┌──

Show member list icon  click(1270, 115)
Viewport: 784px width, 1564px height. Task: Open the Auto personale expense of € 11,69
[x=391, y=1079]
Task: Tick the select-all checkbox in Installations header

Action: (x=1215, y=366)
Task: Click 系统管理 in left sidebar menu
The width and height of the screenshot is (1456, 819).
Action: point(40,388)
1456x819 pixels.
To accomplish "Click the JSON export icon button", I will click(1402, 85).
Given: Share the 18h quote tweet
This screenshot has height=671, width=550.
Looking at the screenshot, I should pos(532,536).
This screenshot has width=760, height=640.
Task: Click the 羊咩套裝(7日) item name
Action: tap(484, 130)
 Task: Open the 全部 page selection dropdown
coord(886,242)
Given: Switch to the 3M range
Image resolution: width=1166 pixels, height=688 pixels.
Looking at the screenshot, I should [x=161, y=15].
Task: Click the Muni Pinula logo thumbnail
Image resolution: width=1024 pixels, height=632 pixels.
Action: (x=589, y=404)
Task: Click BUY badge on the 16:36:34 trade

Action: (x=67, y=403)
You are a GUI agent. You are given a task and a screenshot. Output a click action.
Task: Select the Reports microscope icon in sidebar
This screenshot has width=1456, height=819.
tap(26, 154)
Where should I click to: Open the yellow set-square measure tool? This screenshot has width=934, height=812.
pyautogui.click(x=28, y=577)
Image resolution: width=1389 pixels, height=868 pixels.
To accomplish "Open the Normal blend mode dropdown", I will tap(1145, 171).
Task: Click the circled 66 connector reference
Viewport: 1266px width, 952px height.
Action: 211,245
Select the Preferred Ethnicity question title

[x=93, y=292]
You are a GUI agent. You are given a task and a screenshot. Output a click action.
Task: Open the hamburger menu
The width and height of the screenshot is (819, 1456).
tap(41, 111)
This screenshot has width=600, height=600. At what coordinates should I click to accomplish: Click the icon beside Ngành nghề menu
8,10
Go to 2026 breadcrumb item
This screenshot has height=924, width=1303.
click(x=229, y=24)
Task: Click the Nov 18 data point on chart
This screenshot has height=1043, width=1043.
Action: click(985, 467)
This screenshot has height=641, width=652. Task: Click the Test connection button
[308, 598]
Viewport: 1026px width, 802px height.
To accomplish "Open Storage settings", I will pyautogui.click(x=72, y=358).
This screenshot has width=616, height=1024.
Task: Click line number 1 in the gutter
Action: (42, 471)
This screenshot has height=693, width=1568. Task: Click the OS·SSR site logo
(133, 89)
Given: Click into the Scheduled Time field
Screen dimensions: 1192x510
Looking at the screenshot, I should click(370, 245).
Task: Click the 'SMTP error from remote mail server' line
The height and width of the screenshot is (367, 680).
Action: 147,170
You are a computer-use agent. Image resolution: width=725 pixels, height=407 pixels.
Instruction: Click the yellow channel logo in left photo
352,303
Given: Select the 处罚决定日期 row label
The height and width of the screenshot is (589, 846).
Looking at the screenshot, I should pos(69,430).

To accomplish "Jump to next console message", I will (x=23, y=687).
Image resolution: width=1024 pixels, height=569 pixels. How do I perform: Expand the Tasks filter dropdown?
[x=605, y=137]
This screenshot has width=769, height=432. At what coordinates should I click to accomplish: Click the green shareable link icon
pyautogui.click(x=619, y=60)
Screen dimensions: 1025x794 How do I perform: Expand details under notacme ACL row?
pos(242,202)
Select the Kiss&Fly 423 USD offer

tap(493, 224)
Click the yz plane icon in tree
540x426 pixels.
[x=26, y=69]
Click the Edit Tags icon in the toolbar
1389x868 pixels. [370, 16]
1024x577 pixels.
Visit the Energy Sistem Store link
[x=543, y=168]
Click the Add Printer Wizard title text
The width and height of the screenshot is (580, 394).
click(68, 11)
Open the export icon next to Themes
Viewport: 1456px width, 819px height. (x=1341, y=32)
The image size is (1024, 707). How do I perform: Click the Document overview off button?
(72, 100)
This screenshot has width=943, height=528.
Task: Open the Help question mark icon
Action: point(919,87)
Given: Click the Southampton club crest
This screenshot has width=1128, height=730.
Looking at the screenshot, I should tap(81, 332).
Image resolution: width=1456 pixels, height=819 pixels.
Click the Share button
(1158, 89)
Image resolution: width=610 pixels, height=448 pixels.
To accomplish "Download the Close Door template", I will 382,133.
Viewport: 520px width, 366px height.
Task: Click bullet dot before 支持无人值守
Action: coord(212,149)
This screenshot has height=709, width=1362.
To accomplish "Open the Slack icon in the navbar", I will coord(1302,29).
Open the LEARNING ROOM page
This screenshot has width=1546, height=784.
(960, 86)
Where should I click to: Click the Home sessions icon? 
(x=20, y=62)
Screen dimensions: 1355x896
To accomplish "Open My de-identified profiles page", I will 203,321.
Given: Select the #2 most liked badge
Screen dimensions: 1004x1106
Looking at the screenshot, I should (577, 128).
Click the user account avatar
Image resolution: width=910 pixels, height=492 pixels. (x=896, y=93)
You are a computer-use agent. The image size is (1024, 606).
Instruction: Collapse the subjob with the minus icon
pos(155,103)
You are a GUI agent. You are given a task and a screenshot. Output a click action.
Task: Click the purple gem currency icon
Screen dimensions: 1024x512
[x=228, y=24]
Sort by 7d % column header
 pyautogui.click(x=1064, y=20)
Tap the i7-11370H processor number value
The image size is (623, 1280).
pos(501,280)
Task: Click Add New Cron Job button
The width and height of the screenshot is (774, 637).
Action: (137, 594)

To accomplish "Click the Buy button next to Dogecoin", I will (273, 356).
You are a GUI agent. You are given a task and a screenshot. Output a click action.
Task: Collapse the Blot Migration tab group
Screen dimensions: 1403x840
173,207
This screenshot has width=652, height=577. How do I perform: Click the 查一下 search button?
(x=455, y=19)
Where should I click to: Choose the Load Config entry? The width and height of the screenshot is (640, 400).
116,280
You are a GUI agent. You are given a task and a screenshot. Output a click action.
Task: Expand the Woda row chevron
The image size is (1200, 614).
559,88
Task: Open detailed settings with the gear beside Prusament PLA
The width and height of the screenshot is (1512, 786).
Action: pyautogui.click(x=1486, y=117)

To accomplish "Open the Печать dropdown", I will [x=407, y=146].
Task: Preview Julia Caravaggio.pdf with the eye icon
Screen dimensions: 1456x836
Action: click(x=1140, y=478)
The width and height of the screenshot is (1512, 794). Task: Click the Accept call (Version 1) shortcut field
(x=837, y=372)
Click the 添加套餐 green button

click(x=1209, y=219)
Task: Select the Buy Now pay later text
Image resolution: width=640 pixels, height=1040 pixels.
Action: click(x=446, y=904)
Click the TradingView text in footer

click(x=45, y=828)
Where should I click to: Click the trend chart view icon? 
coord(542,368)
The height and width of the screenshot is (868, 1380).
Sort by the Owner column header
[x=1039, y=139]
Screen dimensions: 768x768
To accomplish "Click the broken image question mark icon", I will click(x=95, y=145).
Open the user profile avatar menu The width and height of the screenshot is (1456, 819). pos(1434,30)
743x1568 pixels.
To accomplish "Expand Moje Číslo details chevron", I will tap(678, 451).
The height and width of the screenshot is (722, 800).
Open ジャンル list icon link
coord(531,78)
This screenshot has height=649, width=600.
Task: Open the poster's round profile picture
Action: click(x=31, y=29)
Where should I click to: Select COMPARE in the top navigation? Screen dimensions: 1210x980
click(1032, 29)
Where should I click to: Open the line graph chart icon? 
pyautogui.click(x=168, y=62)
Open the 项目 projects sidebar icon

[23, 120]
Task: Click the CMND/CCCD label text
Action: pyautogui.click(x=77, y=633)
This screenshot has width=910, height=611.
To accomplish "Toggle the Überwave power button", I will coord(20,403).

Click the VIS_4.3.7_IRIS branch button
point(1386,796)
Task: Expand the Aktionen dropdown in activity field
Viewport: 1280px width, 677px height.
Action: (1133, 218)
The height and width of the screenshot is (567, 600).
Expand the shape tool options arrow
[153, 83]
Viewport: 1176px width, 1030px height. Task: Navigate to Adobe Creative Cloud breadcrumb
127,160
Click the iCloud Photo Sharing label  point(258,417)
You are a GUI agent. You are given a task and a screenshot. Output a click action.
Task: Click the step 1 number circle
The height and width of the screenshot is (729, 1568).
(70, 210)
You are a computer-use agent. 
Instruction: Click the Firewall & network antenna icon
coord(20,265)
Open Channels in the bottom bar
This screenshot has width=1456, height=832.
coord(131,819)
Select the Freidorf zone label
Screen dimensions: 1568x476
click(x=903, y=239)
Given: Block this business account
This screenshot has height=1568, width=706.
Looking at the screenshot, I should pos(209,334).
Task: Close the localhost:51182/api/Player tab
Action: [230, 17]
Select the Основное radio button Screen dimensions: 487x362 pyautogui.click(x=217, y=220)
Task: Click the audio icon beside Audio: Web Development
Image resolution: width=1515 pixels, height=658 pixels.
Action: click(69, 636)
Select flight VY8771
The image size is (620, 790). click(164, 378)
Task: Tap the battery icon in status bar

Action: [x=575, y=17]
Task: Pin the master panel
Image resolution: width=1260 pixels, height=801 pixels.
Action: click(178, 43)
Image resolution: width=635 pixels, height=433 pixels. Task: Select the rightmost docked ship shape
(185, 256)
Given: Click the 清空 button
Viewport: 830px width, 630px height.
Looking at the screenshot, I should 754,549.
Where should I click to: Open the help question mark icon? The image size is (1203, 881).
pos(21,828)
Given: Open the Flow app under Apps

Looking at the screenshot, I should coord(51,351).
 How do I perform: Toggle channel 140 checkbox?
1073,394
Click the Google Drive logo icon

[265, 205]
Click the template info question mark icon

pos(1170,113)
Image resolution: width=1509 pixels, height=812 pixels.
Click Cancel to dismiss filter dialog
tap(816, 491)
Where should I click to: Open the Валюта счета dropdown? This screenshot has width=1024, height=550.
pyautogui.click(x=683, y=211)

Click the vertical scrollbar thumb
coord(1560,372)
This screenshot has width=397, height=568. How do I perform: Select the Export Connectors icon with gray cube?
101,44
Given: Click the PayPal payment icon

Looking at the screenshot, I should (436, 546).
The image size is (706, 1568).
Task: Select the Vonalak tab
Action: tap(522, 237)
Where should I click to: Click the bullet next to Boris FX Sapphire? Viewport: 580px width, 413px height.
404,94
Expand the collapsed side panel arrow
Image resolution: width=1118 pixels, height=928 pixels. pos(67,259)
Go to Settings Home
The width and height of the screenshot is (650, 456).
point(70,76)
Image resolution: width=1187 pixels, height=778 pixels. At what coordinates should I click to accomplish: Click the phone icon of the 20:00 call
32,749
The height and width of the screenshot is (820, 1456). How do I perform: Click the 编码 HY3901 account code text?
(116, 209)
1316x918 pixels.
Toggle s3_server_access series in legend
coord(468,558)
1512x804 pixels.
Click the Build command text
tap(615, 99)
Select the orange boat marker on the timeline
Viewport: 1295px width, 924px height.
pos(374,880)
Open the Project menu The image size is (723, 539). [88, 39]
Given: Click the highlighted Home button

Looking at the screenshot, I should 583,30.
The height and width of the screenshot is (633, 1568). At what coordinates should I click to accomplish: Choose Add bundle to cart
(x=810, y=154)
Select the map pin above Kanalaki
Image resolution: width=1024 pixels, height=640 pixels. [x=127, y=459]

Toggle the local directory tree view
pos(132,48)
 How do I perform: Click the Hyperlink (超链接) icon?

└──

**Exercise goal**.
Convert the lines from the start of the records through the line containing "will tap(1145, 171).", inclusive, into a numbered list, omitting any blank lines.

**Output for this task**.
1. Show member list icon  click(1270, 115)
2. Viewport: 784px width, 1564px height. Task: Open the Auto personale expense of € 11,69
3. [x=391, y=1079]
4. Task: Tick the select-all checkbox in Installations header
5. Action: (x=1215, y=366)
6. Task: Click 系统管理 in left sidebar menu
7. The width and height of the screenshot is (1456, 819).
8. Action: point(40,388)
9. 1456x819 pixels.
10. To accomplish "Click the JSON export icon button", I will click(1402, 85).
11. Given: Share the 18h quote tweet
12. This screenshot has height=671, width=550.
13. Looking at the screenshot, I should pos(532,536).
14. This screenshot has width=760, height=640.
15. Task: Click the 羊咩套裝(7日) item name
16. Action: tap(484, 130)
17.  Task: Open the 全部 page selection dropdown
18. coord(886,242)
19. Given: Switch to the 3M range
20. Image resolution: width=1166 pixels, height=688 pixels.
21. Looking at the screenshot, I should [x=161, y=15].
22. Task: Click the Muni Pinula logo thumbnail
23. Image resolution: width=1024 pixels, height=632 pixels.
24. Action: (x=589, y=404)
25. Task: Click BUY badge on the 16:36:34 trade
26. Action: (x=67, y=403)
27. You are a GUI agent. You are given a task and a screenshot. Output a click action.
28. Task: Select the Reports microscope icon in sidebar
29. This screenshot has width=1456, height=819.
30. tap(26, 154)
31. Where should I click to: Open the yellow set-square measure tool? This screenshot has width=934, height=812.
32. pyautogui.click(x=28, y=577)
33. Image resolution: width=1389 pixels, height=868 pixels.
34. To accomplish "Open the Normal blend mode dropdown", I will tap(1145, 171).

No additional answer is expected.